LLVM newbie here, I was mainly working on the frontend so far. We had a small hackathon project idea to piggyback on LTO to detect dead code (unused functions). The basic idea is to compile the code for every target and dump the removed functions. Intersect the function symbol names for each target and those functions should be safe to remove from the source code (unless there were some configuration that was not compiled). Is this reasonable?

I started to play around with some toy examples and got stuck on the very beginning not being able to figure out where the unused functions are actually getting removed.

Here is what I did:
tu1.cpp:
int unused(int a);
int probably_inlined(int a);
int main(int argc, const char *argv[]) {
return probably_inlined(argc);
}

tu2.cpp:
int unused(int a) {
return a + 1;
}
int probably_inlined(int a) {
return a + 2;
}

I produced two object files with bitcode:
clang -c -flto tu1.cpp -o tu1.o

And I run LTO and attempted to dump the IR before each pass:
clang -O2 -Wl,-mllvm -Wl,-print-before-all tu1.o tu2.o -o optimized

In my dumps I saw the function unused removed even before the first pass. Where did that happen? I tried to invoke llvm-link manually and that did not remove unused.

I also tried to dump optimization remarks and was no trace of a function being removed (I only saw a function being inlined).

Thanks in advance,
Gabor

By default even regular LTO now has module summaries (like the kind used for ThinLTO). LTO will then run index based dead symbol analysis here:
http://llvm-cs.pcc.me.uk/lib/LTO/LTO.cpp#923. Then when linkRegularLTO is called here: http://llvm-cs.pcc.me.uk/lib/LTO/LTO.cpp#935, it indicates that the index should be consulted for liveness, and that routine skips even adding the dead symbols to the Keep set. So they never make it into the combined module.

Teresa

Thanks!

I looked into this and printing the list of functions omitted from the combined module is pretty straightforward. My only problem is that I am not sure what is the most idiomatic way to surface this information for the user. I initially wanted to add an optimization remark, but optimization remarks are set up later on in the LTO backend (just before running opt).

Do you think it is ok to set the remarks up earlier or should I plumb the list of removed symbols and emit them later? Or is there another way to surface this information?

Thanks,
Gabor

I looked into this and printing the list of functions omitted from the combined module is pretty straightforward. My only problem is that I am not sure what is the most idiomatic way to surface this information for the user. I initially wanted to add an optimization remark, but optimization remarks are set up later on in the LTO backend (just before running opt).

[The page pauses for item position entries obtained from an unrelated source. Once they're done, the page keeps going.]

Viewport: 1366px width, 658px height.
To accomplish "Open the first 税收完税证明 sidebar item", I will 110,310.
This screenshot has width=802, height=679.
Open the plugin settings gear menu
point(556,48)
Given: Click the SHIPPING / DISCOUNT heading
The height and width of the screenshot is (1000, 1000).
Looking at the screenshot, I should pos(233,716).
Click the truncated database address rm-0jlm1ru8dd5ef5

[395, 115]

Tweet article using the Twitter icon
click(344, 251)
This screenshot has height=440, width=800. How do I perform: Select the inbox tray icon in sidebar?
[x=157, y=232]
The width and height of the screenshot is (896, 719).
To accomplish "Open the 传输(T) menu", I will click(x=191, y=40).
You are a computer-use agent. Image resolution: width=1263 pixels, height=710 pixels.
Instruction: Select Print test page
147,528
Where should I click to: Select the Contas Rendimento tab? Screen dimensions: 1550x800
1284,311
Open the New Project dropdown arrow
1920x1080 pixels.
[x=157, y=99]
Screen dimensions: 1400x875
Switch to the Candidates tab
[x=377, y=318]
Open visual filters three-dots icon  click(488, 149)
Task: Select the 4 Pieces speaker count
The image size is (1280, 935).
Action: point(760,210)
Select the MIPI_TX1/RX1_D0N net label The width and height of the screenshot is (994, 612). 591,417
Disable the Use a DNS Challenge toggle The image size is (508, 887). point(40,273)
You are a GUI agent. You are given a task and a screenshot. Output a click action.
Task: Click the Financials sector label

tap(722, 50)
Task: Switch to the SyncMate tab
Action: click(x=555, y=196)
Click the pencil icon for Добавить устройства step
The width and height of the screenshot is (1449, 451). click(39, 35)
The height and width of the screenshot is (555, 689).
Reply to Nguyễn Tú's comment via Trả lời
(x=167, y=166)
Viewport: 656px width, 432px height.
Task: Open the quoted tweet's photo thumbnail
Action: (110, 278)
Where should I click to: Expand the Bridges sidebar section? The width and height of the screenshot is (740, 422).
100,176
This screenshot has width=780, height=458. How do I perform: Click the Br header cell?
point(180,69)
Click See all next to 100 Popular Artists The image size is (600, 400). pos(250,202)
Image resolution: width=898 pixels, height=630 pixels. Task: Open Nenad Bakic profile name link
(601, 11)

Do you think it is ok to set the remarks up earlier or should I plumb the list of removed symbols and emit them later? Or is there another way to surface this information?

+Peter for thoughts.

That’s a good question. A few possibilities come to mind. You could add a custom internal option to LTO.cpp to emit the list of dead functions. If you do want to use the opt remarks infrastructure, which isn’t a bad idea, you will need to add the setup earlier as you noted. However, note that this is only possible for regular LTO, not any ThinLTO modules, since we don’t have those until later. What I would suggest in this case is to move the invocation of linkRegularLTO for modules with summaries into runRegularLTO and do the setup there, to minimize the handling along both LTO type paths. It looks like this should be doable.

Thanks, this approach did work! I created https://reviews.llvm.org/D73597 in case this is something we want to have upstream :slight_smile:

you can find unused functions easily using static analysis tools; codeql comes to mind:

https://help.semmle.com/QL/learn-ql/cpp/function-classes.html

import cpp

from Function f
where not exists(FunctionCall fc | fc.getTarget() = f)
select f, "This function is never called."